Muffy put her hand over her mouth, and Sonya wasn’t sure if she was delighted or horrified.
“I can’t believe you’re that shocked. You knew I had a crush on him.”
“When you were a teenager, yes. That was why I hired John-Michael to protect you. I knew he wouldn’t betray the trust I put in him. But I thought you outgrew that long ago.”
“Unfortunately, no.”
“Have you…made your feelings known?”
“I slept with him.” Sonya’s face burned. “He can’t handle the fact that I’m rich and he’s not. Or that’s the excuse he’s tossing out. I think he just doesn’t feel anything for me.”
“Don’t you dare start crying,” Muffy said urgently. “Tim can see everything in his mirror.”
“Tell me a joke, then.”
“I think I’ll give all my money to charity.”
Sonya laughed.
“Maybe that shouldn’t be a joke.”
“WHAT ARE THEY DOING?” John-Michael asked Tim. “I can’t see without turning around.”
“There’s a lot of grimacing and gesturing going on back there,” Tim replied. “Sonya’s blushing. Oh, now they’re laughing and now they’re hugging.”

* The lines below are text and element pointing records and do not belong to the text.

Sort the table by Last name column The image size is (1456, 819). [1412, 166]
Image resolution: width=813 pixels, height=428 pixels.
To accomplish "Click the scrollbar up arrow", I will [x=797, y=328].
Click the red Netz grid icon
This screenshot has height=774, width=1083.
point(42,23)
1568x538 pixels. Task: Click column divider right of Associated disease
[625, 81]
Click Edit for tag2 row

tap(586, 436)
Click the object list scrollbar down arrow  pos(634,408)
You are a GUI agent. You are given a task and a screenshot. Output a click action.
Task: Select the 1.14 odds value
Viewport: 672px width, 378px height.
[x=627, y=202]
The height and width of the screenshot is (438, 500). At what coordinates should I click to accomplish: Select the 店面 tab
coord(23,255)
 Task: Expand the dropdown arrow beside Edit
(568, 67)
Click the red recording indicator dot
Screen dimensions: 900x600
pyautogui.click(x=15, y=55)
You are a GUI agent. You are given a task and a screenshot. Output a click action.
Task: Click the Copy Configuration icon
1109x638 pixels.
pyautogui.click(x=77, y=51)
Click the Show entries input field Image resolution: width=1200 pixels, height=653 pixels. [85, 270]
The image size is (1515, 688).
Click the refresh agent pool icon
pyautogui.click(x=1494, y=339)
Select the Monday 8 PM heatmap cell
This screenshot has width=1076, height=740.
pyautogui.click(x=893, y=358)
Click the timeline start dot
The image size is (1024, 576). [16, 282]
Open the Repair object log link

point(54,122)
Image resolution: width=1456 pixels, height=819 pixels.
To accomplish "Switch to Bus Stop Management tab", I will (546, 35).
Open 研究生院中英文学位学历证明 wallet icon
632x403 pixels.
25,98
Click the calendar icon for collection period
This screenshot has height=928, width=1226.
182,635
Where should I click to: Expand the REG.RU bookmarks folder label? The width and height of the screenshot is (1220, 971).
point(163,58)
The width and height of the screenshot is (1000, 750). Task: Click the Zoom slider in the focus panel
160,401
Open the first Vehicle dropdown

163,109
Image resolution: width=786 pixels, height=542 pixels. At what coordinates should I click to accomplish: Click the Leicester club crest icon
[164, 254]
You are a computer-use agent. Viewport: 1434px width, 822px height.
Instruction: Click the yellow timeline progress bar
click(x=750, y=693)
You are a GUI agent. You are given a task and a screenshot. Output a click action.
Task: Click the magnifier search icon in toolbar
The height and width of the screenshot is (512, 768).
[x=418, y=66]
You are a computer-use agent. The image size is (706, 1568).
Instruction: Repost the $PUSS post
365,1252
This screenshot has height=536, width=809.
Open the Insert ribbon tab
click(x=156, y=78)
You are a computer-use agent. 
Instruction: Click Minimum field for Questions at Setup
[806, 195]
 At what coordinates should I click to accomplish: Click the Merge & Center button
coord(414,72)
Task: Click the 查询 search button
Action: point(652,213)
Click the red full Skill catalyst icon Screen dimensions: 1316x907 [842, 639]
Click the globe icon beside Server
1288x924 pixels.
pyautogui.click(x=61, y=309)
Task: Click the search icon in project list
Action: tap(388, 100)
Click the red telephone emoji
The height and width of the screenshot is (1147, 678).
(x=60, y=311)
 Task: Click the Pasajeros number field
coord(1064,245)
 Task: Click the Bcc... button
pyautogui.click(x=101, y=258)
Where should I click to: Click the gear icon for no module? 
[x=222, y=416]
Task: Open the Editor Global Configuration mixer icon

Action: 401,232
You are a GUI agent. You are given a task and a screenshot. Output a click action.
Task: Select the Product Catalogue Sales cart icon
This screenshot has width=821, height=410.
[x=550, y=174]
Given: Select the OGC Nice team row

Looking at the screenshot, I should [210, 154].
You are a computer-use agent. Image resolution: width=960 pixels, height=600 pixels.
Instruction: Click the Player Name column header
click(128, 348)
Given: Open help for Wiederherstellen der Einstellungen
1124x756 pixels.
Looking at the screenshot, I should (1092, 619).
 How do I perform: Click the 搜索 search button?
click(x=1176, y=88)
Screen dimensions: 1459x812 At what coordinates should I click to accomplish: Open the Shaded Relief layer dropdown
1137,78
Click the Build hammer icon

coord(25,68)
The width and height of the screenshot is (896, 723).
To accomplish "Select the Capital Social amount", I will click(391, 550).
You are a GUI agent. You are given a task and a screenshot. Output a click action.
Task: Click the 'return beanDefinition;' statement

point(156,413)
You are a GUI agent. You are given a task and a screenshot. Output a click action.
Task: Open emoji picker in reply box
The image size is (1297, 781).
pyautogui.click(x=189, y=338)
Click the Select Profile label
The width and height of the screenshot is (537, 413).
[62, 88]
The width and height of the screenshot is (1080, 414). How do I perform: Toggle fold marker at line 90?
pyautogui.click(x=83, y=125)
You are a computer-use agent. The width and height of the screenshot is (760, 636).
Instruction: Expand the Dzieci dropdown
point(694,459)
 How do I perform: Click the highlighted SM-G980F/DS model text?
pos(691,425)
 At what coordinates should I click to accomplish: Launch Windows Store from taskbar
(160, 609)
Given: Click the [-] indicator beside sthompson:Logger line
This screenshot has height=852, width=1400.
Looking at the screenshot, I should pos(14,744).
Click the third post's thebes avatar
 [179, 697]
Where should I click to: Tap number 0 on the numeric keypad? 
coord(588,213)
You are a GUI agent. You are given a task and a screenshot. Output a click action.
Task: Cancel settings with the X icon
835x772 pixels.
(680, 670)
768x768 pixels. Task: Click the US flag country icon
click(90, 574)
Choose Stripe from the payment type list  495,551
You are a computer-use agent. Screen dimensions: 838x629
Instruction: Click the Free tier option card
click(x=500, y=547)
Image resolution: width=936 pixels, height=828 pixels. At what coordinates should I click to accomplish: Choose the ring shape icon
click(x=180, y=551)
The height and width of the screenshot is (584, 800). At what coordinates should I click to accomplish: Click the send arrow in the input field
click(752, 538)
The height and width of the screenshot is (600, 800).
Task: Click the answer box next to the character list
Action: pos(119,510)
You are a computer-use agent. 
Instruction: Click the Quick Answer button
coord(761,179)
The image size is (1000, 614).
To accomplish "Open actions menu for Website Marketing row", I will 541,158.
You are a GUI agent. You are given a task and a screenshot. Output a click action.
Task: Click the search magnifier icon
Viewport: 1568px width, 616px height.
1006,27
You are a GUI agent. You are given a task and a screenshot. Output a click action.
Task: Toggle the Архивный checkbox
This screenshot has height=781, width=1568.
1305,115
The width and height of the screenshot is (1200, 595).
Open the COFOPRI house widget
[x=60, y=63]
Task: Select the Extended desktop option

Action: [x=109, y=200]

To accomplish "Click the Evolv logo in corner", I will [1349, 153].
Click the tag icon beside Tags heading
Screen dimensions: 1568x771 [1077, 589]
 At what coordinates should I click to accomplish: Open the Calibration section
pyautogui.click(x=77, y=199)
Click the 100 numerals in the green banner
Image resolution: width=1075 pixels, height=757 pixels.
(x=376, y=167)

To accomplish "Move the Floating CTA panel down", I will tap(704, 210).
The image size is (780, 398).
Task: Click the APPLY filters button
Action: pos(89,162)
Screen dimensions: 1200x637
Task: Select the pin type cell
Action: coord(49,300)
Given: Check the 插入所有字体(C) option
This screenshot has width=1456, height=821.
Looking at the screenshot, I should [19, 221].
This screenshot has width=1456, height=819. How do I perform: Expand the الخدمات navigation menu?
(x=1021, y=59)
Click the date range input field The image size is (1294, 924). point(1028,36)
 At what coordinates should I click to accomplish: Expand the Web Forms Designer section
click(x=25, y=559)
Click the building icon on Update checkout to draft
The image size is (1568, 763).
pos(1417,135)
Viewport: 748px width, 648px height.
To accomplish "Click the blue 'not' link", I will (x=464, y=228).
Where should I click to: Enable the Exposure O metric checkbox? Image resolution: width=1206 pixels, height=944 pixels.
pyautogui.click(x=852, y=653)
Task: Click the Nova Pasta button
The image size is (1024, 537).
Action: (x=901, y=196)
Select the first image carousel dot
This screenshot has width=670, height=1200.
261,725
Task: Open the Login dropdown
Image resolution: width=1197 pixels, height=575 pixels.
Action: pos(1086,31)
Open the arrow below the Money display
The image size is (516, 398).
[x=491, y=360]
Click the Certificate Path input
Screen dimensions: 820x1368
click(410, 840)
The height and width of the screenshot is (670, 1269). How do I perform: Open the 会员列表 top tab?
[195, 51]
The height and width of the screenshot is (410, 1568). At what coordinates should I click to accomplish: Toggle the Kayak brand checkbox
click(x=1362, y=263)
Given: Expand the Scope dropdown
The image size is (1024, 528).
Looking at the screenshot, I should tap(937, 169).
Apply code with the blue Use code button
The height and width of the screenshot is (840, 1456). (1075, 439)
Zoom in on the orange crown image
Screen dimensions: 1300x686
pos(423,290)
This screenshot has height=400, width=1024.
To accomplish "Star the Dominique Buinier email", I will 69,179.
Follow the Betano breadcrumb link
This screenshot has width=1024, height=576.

John-Michael had a very bad feeling about this. It sounded as if Sonya might be confiding in her mother. And though John-Michael was no longer dependent on Muffy for a job or a place to live, he didn’t want to leave her employ on bad terms, as his father was. Even now Jock was packing up his belongings and preparing to move into Tootsie’s servants’ quarters.